The Financial Industry Regulatory Authority (Finra) is investigating a series of unauthorised trades in Apple shares at Rochdale Securities that has left the brokerage scrambling for core capital to survive.
According to the Wall Street Journal, the securities watchdog is looking into a trader at Rochdale that received an order for Apple shares from a client but bought 1,000 times the number requested - instead purchasing between $750m to $1bn worth of Apple stock.
Citing unnamed sources, the WSJ report says that the trader in question ordered the stocks "by mistake". Rochdale executives insist that the shares were bought intentionally and without permission.

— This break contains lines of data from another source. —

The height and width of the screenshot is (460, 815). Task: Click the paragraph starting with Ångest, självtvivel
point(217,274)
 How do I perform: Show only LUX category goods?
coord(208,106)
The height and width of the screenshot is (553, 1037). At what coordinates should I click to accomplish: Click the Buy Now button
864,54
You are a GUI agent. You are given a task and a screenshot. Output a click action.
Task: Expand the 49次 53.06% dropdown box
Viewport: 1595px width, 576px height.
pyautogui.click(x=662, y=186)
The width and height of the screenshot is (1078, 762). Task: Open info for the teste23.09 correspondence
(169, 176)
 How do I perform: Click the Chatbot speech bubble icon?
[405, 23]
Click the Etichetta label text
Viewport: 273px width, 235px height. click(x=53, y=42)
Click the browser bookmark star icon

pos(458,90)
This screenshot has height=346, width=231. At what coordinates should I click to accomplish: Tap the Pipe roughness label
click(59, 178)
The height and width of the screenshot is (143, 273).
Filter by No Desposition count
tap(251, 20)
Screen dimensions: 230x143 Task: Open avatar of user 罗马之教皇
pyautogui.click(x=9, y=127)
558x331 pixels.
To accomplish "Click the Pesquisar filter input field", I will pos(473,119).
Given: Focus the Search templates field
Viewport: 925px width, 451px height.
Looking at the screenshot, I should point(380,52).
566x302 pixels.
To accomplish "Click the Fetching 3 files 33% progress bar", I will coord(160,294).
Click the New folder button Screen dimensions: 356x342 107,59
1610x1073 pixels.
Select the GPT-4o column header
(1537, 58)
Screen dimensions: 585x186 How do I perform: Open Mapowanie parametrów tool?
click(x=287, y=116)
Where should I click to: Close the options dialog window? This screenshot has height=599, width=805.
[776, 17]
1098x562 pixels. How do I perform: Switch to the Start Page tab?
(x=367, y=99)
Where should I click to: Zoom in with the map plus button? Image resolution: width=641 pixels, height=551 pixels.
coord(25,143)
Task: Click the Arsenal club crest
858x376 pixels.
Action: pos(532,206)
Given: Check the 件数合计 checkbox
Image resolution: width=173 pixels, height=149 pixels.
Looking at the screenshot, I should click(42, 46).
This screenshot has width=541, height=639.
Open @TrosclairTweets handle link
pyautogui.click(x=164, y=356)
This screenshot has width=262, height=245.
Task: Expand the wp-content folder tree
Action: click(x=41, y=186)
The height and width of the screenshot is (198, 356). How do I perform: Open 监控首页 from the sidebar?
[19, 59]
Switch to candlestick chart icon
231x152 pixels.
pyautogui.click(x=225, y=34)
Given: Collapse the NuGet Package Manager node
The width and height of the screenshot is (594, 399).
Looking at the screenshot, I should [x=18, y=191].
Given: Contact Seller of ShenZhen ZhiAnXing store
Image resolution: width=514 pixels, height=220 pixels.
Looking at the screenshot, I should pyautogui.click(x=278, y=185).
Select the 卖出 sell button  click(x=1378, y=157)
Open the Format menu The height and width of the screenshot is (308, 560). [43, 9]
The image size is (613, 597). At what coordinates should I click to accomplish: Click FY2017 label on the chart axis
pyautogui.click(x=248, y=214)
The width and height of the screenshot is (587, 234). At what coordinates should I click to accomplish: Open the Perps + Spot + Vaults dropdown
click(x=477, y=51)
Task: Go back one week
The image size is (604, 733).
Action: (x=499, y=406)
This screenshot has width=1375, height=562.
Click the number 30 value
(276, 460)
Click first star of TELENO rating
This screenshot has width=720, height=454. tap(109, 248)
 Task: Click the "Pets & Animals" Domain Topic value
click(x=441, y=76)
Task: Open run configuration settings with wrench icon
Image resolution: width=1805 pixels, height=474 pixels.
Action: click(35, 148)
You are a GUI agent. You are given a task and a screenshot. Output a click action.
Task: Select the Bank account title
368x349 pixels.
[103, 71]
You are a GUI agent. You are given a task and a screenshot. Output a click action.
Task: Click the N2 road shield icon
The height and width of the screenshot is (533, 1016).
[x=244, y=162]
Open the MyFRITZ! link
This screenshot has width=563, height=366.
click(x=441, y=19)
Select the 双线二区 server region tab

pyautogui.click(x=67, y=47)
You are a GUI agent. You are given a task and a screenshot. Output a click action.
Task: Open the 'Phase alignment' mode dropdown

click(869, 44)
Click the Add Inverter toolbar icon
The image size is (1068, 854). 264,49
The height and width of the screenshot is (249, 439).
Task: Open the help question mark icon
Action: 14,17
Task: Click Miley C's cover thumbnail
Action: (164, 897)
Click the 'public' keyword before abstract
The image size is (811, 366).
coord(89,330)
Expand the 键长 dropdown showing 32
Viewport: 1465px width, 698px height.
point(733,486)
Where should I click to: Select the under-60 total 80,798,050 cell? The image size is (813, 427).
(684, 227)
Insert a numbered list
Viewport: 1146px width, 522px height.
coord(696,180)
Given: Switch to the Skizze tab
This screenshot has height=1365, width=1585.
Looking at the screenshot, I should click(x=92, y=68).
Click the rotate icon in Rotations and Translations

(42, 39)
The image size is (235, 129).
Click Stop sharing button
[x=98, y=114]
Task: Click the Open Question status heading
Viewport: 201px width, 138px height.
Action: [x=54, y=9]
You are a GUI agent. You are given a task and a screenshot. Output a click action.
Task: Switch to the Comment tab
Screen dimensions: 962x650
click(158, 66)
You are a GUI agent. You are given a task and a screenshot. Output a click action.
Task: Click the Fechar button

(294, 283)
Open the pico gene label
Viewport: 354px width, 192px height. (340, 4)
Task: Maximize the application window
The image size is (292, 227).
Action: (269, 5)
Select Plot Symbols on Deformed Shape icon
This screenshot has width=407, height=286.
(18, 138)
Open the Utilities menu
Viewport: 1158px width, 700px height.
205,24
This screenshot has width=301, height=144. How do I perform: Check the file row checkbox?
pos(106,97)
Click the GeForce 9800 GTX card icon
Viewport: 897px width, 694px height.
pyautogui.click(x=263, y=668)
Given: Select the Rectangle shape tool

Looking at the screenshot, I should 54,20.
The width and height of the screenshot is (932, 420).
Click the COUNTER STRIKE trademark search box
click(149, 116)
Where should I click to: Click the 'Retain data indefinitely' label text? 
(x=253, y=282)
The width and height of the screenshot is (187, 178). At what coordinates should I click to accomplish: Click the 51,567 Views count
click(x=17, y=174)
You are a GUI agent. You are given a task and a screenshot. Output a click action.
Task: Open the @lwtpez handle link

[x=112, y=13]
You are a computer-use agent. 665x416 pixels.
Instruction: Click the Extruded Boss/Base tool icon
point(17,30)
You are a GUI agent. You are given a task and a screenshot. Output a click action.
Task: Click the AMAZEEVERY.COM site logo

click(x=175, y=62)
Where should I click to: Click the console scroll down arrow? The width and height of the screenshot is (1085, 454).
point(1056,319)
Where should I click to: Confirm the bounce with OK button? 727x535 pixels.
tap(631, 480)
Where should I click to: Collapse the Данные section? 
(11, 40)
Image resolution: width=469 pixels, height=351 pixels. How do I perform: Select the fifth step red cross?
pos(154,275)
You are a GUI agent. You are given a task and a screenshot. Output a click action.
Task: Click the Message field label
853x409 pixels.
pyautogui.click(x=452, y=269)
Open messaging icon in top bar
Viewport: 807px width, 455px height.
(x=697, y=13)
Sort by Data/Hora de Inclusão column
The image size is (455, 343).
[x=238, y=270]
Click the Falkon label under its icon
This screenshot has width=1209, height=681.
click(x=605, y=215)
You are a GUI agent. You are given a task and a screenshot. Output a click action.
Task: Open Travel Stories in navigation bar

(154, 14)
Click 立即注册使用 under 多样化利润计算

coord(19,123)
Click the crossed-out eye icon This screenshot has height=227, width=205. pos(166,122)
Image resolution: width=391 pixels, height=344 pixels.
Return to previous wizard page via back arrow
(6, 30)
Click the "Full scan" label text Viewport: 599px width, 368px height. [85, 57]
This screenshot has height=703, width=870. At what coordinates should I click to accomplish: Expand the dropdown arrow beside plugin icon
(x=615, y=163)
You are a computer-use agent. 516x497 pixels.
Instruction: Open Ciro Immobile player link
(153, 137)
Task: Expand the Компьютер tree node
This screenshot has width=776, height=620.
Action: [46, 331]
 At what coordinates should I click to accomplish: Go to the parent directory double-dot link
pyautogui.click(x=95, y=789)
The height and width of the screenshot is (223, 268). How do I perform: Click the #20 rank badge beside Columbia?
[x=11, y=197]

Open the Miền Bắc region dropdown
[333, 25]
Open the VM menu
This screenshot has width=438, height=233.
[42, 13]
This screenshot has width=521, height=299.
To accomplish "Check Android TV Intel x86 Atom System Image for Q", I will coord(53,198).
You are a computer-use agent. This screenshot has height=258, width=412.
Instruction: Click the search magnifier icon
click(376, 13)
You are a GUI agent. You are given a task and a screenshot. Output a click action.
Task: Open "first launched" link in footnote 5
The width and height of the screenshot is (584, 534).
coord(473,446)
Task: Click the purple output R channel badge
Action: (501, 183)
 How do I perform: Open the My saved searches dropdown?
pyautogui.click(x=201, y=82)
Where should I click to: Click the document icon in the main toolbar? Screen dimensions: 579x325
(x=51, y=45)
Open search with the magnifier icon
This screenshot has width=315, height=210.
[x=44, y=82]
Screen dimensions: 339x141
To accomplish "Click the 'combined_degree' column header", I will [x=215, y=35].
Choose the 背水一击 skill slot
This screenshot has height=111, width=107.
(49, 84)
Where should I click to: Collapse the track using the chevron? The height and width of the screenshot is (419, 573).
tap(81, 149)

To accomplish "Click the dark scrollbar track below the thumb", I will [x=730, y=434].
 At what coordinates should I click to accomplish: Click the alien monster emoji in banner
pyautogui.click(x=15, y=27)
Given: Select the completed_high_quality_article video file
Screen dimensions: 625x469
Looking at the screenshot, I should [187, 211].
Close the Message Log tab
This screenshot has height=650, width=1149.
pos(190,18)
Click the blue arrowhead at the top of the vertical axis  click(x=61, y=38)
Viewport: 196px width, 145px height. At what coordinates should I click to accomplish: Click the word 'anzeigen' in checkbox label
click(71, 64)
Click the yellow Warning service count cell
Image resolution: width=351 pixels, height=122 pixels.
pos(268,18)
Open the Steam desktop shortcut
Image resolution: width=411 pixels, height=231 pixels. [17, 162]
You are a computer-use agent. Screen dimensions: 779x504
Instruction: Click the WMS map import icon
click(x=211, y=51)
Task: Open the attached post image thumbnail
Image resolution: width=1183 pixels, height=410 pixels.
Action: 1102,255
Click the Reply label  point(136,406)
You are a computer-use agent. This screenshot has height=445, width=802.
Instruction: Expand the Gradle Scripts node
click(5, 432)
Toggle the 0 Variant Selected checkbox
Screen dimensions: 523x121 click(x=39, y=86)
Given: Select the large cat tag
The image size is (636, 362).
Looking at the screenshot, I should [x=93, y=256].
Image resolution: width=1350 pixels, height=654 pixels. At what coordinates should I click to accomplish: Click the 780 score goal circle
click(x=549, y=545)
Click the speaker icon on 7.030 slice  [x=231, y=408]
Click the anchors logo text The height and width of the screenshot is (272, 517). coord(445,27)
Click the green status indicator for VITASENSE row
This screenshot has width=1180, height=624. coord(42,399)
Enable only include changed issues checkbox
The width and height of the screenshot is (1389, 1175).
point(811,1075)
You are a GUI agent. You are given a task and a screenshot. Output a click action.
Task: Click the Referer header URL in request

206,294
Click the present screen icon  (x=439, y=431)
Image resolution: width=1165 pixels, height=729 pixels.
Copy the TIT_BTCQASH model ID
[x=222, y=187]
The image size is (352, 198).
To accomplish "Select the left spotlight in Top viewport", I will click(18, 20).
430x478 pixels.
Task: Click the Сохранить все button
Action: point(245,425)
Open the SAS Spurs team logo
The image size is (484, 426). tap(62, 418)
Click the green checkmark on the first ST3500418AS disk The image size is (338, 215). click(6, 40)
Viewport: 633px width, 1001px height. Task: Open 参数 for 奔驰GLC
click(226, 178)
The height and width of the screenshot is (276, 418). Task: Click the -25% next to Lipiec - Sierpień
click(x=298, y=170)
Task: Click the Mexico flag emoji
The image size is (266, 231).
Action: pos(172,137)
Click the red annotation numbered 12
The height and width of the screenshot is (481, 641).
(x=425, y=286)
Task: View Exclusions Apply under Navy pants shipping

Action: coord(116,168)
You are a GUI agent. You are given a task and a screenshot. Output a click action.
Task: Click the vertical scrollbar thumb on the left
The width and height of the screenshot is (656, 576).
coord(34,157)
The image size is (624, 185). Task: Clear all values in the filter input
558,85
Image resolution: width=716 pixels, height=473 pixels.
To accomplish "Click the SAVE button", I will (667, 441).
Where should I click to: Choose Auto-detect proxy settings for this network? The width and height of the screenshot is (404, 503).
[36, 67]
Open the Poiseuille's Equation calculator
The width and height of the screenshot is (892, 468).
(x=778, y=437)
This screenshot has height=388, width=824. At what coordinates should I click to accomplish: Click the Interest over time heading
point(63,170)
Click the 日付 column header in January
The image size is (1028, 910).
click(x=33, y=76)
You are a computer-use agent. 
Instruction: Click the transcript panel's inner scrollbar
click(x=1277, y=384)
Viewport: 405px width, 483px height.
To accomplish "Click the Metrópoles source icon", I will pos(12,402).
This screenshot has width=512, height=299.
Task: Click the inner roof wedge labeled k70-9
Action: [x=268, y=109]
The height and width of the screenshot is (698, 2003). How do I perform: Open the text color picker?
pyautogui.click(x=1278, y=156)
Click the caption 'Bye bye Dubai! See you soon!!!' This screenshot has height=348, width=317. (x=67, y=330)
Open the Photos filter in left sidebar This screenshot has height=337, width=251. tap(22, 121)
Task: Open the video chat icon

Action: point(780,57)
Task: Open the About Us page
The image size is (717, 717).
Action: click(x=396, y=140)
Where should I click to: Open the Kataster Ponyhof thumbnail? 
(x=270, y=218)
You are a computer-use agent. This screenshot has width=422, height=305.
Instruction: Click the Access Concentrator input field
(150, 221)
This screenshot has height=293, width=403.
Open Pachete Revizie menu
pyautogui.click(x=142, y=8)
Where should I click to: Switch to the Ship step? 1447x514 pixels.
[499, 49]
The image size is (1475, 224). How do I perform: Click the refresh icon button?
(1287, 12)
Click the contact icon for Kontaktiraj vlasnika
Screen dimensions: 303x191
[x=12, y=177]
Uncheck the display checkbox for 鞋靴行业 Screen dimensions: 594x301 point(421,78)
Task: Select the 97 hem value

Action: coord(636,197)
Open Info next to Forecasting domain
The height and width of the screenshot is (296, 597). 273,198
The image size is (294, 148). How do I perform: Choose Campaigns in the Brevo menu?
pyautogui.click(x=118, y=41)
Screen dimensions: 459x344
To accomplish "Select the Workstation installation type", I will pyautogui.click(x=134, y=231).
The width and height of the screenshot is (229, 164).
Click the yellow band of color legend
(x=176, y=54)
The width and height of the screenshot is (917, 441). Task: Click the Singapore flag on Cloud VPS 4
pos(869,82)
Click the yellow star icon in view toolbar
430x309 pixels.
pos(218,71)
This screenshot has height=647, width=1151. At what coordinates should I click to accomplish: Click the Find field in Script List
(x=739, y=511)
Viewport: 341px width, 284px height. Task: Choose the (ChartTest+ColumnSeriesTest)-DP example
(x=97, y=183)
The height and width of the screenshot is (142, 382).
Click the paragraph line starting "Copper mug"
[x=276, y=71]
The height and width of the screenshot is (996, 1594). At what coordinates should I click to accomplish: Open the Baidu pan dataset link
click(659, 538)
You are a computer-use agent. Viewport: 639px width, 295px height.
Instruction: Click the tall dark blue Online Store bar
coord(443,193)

A number of media reports say that the alleged rogue trader bought the Apple shares around the time of the technology company's 25 October earnings report. When Apple's third-quarter earnings trailed analysts' estimates, the shares fell, declining more than 5 percent from the day of the report until the close of trading on Friday 2 November, the day before the position was discovered.
Rochdale President Daniel Crowley said in a statement on Sunday that his firm "had an unauthorized trade that left us with a negative capital position. We are in talks that would result in a healthy balance sheet, and we expect to be trading maybe as early as Monday. The firm is recapitalizing and should be talking to the market shortly."
Since then, Bloomberg has reported that the brokerage, which hires prominent bank analyst Richard Bove, is in advanced talks with potential investors to save the firm.
According to US Securities and Exchange Commission data, Rochdale had $3.44m in capital at the end of 2011.
Rochdale's Crowley and representatives from Finra were not immediately available to comment when contacted by IBTimes UK.
Finra is the US's largest independent regulator of securities firms, according to its website , and is "dedicated to investor protection and market integrity through effective and efficient regulation".